+++ Supplied material +++

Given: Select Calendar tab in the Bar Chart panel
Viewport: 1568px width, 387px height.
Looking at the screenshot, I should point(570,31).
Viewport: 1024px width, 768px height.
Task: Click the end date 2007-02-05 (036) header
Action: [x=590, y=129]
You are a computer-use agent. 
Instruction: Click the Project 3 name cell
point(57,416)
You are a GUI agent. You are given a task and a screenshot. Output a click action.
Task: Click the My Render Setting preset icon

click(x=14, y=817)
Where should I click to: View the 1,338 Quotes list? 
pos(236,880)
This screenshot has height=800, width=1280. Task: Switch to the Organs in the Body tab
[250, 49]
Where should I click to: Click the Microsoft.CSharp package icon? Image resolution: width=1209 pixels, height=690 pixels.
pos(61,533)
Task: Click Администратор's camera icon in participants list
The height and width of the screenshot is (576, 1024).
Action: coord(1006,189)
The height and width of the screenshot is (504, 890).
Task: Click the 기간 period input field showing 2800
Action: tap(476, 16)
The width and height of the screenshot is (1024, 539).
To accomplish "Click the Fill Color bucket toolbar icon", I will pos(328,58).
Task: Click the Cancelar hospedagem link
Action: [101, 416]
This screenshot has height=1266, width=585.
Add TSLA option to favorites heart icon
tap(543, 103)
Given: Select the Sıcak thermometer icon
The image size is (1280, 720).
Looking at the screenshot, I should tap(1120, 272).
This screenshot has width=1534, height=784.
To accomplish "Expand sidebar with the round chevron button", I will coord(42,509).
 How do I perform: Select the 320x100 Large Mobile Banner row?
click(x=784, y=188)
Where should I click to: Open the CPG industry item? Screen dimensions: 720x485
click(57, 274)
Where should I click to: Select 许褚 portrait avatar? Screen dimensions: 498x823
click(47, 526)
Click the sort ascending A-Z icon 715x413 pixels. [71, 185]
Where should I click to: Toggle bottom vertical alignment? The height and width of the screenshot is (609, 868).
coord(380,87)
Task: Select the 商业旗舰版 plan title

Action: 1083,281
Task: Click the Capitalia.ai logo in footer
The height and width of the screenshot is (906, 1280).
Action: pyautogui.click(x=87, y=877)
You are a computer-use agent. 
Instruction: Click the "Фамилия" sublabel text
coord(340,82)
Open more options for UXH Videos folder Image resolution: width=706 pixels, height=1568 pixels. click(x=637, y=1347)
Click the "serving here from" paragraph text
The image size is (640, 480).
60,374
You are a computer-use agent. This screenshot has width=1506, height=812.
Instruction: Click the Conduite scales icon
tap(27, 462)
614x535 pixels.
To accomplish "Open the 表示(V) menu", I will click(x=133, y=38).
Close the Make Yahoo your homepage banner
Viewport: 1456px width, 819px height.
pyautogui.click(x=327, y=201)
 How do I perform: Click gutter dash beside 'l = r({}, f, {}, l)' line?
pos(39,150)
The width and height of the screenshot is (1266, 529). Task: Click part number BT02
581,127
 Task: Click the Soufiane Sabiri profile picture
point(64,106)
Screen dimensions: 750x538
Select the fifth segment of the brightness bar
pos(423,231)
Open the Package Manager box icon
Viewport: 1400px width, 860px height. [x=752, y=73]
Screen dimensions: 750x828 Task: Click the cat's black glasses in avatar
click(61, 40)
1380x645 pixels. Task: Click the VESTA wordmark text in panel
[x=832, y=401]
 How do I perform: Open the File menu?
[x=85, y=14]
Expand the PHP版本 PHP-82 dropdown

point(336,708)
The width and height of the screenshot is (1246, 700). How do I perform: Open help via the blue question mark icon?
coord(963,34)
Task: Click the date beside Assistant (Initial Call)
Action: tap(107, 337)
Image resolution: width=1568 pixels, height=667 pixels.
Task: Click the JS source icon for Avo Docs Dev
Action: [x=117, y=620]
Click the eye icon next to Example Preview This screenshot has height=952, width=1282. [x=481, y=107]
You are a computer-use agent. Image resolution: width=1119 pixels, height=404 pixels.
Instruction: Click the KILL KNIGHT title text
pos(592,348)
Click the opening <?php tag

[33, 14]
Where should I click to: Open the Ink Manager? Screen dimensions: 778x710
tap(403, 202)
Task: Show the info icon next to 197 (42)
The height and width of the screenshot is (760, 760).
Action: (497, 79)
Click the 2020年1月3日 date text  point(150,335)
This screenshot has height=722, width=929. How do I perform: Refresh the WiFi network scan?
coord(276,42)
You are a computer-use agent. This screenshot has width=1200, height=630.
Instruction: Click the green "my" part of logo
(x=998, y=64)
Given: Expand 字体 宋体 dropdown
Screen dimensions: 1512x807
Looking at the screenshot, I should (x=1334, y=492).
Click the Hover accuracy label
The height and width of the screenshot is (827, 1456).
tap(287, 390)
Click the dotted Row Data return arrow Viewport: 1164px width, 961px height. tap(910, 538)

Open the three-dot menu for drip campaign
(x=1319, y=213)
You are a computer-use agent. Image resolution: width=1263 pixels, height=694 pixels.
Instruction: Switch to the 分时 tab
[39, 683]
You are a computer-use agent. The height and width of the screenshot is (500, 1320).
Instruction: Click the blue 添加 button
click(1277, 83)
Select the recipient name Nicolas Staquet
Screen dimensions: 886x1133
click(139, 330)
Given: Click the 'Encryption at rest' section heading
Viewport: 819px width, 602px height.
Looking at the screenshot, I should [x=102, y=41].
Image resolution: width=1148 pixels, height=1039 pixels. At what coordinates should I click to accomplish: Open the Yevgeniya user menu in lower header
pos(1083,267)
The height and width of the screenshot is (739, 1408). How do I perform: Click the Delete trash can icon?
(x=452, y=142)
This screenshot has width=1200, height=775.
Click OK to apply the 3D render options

+++

Across the material, report every line that has the word "computer".

You are a computer-use agent. 
You are a computer-use agent. 
You are a computer-use agent. This screenshot has width=1506, height=812.
You are a computer-use agent. Image resolution: width=1119 pixels, height=404 pixels.
You are a computer-use agent. This screenshot has width=1200, height=630.
You are a computer-use agent. Image resolution: width=1263 pixels, height=694 pixels.
You are a computer-use agent. The height and width of the screenshot is (500, 1320).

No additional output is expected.